10-6 Friday evening, Tom Swalbrick here on LBC means, as you know, one thing.
It's all getting really rather serious.
So we deploy our big guns from Washington, D.C., Simon Marks, American Week.
Tom tomorrow is the one month anniversary of President Trump's faithful decision
to engage with Prime Minister Benjamin Netanyahu in war on Iran.
And one month later, the President is still not able to provide a fact-based explanation
for why the conflict was necessary.
There is no indication that Iran was either an imminent national security threat to the United States
or two weeks away from getting a nuclear weapon or planning to take over the entire Middle East,
which at various points over the last month have been the stated reasons for the war profit by the White House.
As to where things go now, nobody knows.
He has President Trump on Monday claiming that peace talks were underway with Iran,
so he was shelving plans to bomb the country's power plants and other energy infrastructure.
They called. I didn't call. They called. They want to make a deal.
And we are very willing to make a deal. It's got to be a good deal.
And it's got to be no more wars, no more nuclear weapons.
They're not going to have nuclear weapons anymore. They're agreeing to that.
Any of that stuff is no deal.
So that was Monday, and as you heard there, he was very willing to make a deal,
sounded almost excited about it. But yesterday, not so much.
They are begging to make a deal, not me. They're begging to make a deal.
And the great negotiators, I say they're lousy fighters, but they're great negotiators.
And they are begging to work out a deal.
I don't know if we'll be able to do that. I don't know if we're willing to do that.
We went from very willing to maybe not willing in the space of just 72 hours.
The credibility of the president is now so much in doubt that the White House spent much of the week dealing with questions
about whether he was even telling the truth about the existence of the negotiations,
a situation upon which the Iranians capitalized by suggesting that he wasn't.
It does indeed seem that Pakistan is involved in efforts to mediate between Washington and Tehran.
And again, yesterday, in case the point was lost on his interlocutors,
Trump made it sound like he's easy, either way, whatever the outcome.
I read a story today that I'm desperate to make. I'm not the opposite of desperate.
I don't care. I want to, in fact, we have other targets we want to hit before we leave.
Imagine being a member of the growing number of American military families whose loved ones,
the president is putting in harm's way, thousands more aheading to the Middle East this weekend.
And then you hear the president say, I don't care whether we reach a peace agreement or not.
That would be alarming enough, but then come the numerous contradictions in his storyline.
Here he was on Wednesday.
They have no air force left, they have no anti-aircraft equipment left, no radar left, no leaders left,
the leaders are all gone, nobody knows who to talk to.
But we're actually talking to the right people and they want to make a deal so badly.
You have no idea how badly they want to make a deal.
So they've got no leaders left, nobody knows who to talk to, but the United States is somehow miraculously talking to the right people.
And then when it comes to Iran's military prowess, on the one hand,
he keeps claiming the Iranian military is in pieces, obliterated a wreck.
But then also on Wednesday, he suddenly disclosed new news.
Think of it, they shot a hundred missiles at one of our aircraft carriers, Abraham Lincoln, one of the biggest ships in the world, actually.
And out of a hundred and one missile shot, every single one of them was knocked down in the sea.
Think of that.
Think of what that means.
Well, I'm thinking that means they've still got quite a lot of ballistic missiles targeting assistance from the Russians, more drones on their way to Tehran from Moscow.

_Exercise prompt_. Pick up the radio commentary on the war with Iran after its final sentence and continue it.

_Records supplied_.
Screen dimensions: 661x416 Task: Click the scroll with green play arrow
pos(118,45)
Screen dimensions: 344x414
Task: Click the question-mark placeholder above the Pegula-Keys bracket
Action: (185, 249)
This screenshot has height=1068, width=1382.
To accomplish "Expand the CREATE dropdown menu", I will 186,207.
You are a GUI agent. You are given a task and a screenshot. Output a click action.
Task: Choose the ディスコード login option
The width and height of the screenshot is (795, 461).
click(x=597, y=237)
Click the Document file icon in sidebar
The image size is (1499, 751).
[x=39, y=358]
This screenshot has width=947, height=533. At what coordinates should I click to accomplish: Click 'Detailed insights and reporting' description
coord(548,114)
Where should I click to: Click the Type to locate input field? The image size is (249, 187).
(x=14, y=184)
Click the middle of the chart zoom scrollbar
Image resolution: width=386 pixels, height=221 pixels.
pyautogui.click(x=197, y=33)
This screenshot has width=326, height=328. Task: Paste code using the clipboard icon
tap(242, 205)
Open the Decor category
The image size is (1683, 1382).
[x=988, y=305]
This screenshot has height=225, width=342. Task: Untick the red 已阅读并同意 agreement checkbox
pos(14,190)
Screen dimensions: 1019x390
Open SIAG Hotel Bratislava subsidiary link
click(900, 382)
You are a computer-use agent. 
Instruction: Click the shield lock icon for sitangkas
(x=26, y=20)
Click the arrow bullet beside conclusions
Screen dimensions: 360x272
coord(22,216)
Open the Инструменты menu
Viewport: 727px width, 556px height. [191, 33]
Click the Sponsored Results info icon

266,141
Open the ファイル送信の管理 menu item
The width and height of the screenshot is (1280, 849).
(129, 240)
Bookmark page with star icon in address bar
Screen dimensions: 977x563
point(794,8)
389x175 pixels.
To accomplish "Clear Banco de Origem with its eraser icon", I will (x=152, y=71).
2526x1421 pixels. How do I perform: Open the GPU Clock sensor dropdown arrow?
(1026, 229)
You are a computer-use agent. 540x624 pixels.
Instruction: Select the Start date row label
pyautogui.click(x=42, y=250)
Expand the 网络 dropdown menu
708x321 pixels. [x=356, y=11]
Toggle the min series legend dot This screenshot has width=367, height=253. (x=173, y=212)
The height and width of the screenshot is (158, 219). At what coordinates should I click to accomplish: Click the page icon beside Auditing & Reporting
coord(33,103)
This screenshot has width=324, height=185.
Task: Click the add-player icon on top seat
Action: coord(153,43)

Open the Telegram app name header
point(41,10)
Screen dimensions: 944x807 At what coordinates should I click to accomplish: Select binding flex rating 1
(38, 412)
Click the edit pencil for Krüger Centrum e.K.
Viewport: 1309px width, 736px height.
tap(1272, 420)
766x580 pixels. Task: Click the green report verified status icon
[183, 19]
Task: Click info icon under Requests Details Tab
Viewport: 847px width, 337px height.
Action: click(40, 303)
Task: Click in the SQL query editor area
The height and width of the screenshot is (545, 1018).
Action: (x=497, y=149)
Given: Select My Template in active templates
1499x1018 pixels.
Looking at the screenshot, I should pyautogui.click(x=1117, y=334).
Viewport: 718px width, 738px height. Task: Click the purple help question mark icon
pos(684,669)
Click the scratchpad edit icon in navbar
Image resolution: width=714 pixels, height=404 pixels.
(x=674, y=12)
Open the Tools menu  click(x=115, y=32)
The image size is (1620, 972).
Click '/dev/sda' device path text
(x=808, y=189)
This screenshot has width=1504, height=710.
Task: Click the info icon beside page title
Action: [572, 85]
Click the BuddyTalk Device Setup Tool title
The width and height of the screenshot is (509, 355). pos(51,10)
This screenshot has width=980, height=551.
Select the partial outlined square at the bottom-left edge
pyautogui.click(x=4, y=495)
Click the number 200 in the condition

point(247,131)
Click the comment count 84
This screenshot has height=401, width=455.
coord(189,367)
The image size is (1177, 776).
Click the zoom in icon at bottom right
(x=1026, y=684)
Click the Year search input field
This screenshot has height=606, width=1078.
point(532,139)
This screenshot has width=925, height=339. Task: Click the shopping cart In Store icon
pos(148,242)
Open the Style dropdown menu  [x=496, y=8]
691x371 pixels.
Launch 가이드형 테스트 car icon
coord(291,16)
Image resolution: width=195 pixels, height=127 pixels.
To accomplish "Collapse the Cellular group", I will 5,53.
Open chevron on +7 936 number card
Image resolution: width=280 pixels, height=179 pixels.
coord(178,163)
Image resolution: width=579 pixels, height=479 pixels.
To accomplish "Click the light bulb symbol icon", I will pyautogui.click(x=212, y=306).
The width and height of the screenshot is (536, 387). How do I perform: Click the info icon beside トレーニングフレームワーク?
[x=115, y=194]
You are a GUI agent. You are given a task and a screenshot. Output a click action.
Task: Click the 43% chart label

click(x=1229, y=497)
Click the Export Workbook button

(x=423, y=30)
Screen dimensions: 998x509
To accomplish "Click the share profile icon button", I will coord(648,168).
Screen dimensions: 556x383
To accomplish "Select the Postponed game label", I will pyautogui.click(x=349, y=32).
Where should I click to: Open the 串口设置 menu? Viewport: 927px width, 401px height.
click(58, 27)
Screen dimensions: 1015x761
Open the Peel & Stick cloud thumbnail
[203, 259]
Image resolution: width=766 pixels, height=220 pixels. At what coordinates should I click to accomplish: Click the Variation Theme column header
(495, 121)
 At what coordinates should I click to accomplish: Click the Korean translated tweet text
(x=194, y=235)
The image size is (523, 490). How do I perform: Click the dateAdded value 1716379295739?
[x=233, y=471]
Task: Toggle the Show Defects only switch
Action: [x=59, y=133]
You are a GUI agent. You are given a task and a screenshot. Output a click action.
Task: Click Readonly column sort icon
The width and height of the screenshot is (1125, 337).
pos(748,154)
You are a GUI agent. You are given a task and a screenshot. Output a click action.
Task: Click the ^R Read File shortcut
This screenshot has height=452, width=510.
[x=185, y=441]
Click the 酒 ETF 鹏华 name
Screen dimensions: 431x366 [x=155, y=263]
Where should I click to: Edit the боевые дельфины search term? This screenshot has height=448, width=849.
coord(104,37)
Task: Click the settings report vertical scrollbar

_Response to the task_.
And definitely a determination to continue attacking US bases and allies in the region,
and to maintain a chokehold on the straighter four moves.
Because Iran knows the fewer ships that can transit the waterway, the more global economic chaos will ensue.
This is now a race against the clock. The Iranians know there's only so much economic pain that Americans will tolerate.
This week alone, we saw one poll showing Trump with only a 25% approval rating for his handling of the economy.
And little wonder, given that in California this week, the price of petrol topped $7 a gallon.
But the White House needs time in some narratives as long as another month to get the ground troops in place that may be needed.
If Trump and Netanyahu ever hope to finish the war that they've begun, and on Capitol Hill among the president's fellow Republicans,
the alarm bells over that are already ringing.
I'll be voting against the funding if we're putting troops on the ground. I'm not going to fund that.
Okay.
I know you asked troops.
That is Congresswoman Nancy Mace, a Republican from South Carolina, speaking after she emerged from a classified briefing given to lawmakers on Capitol Hill.
She and many of her fellow Republicans say they believe the president is considering some kind of boots on the ground operation in Iran.
And insist they will not back the Pentagon's call for $200 billion in additional funding for the war if highly risky ground operations are part of the deal.
She drove the point home on Wednesday night on CNN.
There was frustration that reverberated throughout based on the information that we were receiving.
And I'm Maga Mace.
I am a conservative Republican.
And I support President Trump. I think he's done an excellent job to where we are today.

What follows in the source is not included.